ESTABLISHING a profitable business model is obviously the key to any successful business. However, of equal importance is having a capital structure that matches it. By that I mean, having the right mix of debt and equity in your business.

Debt is a very valuable source of capital, because it:

  • Has a fixed return ("interest") which is lower than equity capital, thereby providing "leverage" by reducing the equity capital investors need to commit and improving their (positive) returns; and
  • Provides a tax deduction for interest, effectively discounting its cost.

However, debt also presents a risk because:

  • Unlike equity, which does not receive a guaranteed return, interest is a fixed cost which may not adjust in line with cash flow; and
  • Failure to honour debt obligations can lead to erosion of equity value and may result in bankruptcy.

Many people, whether it's buying a property or starting a business, will borrow as much debt as their broker can find for them for the acquisition, and then spend the ensuing months/years worrying about it until it is fully paid off. Because, of course, everyone's goal should be to be debt free, shouldn't it? Or should it?

Whether its your personal or business' balance sheet, debt is an important source of long term capital. However, due its characteristics, debt needs to be managed carefully and pro-actively.

Every household and business is different and the level of debt each is able to carry is also unique; depending on the volatility and predictability of its future cash flows. For instance, a construction company which has very lucrative but short term contracts, in a cyclical industry, should carry a smaller proportion of long term debt than a cleaning business with several 10 year government contracts.

While lenders may look at asset backing and alternative sources of cash flow (e.g guarantors) when determining how much they should lend, borrowers should base their decision entirely on the project's cash flows. At the early stages of a business, these cash flows are difficult to predict, so it pays to err on the side of caution.

As a business matures and its cash flows become more predictable, it may make sense to increase debt levels to release equity capital for other projects.
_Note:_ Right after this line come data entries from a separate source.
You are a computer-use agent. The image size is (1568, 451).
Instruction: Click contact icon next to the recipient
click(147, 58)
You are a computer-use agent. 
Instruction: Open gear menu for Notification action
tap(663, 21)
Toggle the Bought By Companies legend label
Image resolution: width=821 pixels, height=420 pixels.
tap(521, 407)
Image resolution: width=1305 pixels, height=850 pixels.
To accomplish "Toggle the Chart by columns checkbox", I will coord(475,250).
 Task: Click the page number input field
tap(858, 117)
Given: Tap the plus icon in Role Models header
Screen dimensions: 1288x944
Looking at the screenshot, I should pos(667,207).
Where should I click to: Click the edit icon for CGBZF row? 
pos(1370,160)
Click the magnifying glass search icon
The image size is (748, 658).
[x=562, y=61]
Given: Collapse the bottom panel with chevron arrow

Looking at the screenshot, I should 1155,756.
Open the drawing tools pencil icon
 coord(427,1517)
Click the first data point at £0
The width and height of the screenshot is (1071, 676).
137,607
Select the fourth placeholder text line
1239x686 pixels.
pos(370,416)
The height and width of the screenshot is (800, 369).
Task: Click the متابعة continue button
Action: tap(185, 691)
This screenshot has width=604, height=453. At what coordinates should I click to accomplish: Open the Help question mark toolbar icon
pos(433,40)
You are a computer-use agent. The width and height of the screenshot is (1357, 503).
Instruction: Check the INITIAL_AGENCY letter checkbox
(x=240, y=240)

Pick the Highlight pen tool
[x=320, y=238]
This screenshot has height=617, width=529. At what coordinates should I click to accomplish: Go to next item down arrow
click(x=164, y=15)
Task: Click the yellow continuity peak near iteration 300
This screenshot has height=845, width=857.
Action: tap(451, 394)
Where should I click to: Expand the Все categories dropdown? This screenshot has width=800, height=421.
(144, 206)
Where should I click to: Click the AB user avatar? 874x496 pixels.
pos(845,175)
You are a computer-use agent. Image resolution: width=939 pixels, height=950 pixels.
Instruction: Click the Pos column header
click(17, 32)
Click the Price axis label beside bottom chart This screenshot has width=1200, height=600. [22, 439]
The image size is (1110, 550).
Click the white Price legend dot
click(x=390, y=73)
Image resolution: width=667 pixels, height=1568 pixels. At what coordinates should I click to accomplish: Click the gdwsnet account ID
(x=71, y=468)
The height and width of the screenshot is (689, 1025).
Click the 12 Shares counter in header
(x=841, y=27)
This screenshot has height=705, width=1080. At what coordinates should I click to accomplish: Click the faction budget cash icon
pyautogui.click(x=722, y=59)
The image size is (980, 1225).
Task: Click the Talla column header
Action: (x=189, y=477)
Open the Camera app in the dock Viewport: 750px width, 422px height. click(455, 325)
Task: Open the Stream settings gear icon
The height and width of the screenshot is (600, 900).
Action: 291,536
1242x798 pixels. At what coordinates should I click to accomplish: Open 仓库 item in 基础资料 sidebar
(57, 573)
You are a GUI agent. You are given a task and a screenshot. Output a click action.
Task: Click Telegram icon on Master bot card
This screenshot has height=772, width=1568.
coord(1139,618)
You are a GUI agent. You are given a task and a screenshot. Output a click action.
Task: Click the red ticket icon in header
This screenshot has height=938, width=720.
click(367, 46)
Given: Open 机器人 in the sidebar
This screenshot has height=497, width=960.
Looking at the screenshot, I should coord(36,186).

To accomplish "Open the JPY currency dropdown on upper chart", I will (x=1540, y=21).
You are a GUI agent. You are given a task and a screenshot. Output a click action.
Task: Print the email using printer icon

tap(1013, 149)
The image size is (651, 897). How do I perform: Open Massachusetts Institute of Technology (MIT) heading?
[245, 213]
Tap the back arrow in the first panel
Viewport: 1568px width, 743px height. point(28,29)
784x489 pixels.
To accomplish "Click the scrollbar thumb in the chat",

The type of debt is also important. Using long term debt for short term uses, and vice versa, can have disastrous consequences.

As far as possible, match your debt to its use. For instance, using credit lines or overdrafts for small, short term working capital needs can make sense if managed carefully. But don't kid yourself. If that working capital is really a long term liability, find another source of capital to fund it.

Regularly restructuring and refinancing debt, as part of capital budgeting, is what the CFOs of big business get paid six figure salaries to do because these companies see the enormous value in doing so.

* CAMPBELL KORFF is the principal of Yellow Brick Road Wealth Management, Northern Rivers.